TASK BRIEF:
Only the number is wanted: tally the lines below that contain the word "will".

STUDY MATERIAL:

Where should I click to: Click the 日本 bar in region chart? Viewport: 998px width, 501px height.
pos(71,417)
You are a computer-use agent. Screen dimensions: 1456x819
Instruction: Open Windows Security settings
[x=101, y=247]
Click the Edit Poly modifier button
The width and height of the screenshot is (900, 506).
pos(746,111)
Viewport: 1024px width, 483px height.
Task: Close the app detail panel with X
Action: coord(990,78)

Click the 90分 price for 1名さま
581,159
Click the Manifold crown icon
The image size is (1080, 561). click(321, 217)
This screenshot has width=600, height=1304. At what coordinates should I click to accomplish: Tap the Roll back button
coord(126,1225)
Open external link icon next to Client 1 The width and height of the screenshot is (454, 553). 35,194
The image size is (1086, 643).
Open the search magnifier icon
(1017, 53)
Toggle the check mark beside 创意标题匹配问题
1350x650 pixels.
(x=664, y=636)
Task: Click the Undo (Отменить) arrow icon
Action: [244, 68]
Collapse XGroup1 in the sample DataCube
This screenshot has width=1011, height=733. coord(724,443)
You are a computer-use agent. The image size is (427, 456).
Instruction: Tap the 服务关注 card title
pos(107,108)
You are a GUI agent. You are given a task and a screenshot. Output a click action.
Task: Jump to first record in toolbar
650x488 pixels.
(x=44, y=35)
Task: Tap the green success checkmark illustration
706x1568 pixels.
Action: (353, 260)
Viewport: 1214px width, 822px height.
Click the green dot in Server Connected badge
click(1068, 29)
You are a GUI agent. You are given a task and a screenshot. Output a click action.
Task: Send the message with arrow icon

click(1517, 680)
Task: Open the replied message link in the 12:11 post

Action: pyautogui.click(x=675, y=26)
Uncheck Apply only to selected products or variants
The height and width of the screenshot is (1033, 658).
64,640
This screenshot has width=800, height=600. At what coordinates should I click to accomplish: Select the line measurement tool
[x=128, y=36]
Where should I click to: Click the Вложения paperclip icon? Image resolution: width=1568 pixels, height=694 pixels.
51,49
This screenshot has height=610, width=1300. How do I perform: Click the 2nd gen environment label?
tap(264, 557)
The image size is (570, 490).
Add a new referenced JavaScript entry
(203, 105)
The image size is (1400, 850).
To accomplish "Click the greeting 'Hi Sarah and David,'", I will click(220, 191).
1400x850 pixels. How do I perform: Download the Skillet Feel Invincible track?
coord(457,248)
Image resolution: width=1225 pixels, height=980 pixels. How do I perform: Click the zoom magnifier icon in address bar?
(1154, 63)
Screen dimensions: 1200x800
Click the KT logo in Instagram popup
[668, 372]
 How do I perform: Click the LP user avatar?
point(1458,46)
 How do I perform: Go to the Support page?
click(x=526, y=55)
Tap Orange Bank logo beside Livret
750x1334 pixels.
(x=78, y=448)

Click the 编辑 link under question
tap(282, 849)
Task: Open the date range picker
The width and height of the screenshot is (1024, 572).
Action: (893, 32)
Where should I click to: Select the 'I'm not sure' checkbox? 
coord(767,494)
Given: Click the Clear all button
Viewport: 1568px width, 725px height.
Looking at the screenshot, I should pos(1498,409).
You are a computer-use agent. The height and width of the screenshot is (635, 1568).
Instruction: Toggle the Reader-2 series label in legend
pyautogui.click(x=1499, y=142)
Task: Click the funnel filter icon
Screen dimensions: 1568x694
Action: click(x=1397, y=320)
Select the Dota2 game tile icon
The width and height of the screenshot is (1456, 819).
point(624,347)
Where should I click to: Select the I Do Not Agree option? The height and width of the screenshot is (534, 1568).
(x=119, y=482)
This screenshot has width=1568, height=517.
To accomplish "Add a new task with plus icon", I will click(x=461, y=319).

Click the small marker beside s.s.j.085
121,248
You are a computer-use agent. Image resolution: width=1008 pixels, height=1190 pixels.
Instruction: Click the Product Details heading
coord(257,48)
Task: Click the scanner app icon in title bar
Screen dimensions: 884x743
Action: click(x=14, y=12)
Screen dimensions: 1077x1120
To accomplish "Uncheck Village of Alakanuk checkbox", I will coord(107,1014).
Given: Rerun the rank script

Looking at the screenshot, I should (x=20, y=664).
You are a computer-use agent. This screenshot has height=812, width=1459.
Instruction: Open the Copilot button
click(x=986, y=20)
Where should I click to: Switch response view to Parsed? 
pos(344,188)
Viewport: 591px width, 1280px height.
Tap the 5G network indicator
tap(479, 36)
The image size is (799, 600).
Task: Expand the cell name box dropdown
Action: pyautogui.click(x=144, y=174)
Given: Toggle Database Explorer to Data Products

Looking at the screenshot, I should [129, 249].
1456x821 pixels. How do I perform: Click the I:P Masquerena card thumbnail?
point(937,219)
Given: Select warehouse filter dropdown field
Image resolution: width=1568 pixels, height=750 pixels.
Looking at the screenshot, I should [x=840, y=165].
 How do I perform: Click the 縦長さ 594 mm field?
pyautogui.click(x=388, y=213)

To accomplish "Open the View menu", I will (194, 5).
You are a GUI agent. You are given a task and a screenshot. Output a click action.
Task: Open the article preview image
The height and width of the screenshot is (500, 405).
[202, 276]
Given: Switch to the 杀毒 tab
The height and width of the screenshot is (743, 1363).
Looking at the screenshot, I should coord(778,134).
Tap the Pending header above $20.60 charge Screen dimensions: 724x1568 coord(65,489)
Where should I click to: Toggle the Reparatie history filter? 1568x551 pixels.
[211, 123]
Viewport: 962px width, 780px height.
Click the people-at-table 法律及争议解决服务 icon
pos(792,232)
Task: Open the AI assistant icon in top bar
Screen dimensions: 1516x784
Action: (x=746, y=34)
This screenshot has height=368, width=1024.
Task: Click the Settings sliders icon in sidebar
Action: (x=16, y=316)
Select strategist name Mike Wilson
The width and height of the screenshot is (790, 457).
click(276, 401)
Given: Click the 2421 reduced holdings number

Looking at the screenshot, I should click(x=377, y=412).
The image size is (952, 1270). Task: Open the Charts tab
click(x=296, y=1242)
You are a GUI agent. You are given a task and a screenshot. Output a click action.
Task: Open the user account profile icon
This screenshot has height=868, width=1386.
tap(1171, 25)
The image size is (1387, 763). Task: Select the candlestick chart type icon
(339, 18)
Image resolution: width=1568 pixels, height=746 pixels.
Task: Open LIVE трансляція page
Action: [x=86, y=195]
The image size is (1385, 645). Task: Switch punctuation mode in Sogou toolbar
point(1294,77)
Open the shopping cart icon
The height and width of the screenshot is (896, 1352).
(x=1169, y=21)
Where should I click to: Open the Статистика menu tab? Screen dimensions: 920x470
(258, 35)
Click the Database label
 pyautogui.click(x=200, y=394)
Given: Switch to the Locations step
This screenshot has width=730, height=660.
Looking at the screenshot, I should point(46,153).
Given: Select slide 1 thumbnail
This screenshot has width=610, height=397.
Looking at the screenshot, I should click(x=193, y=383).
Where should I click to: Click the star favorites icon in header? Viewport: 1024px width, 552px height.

WORKED SOLUTION:
4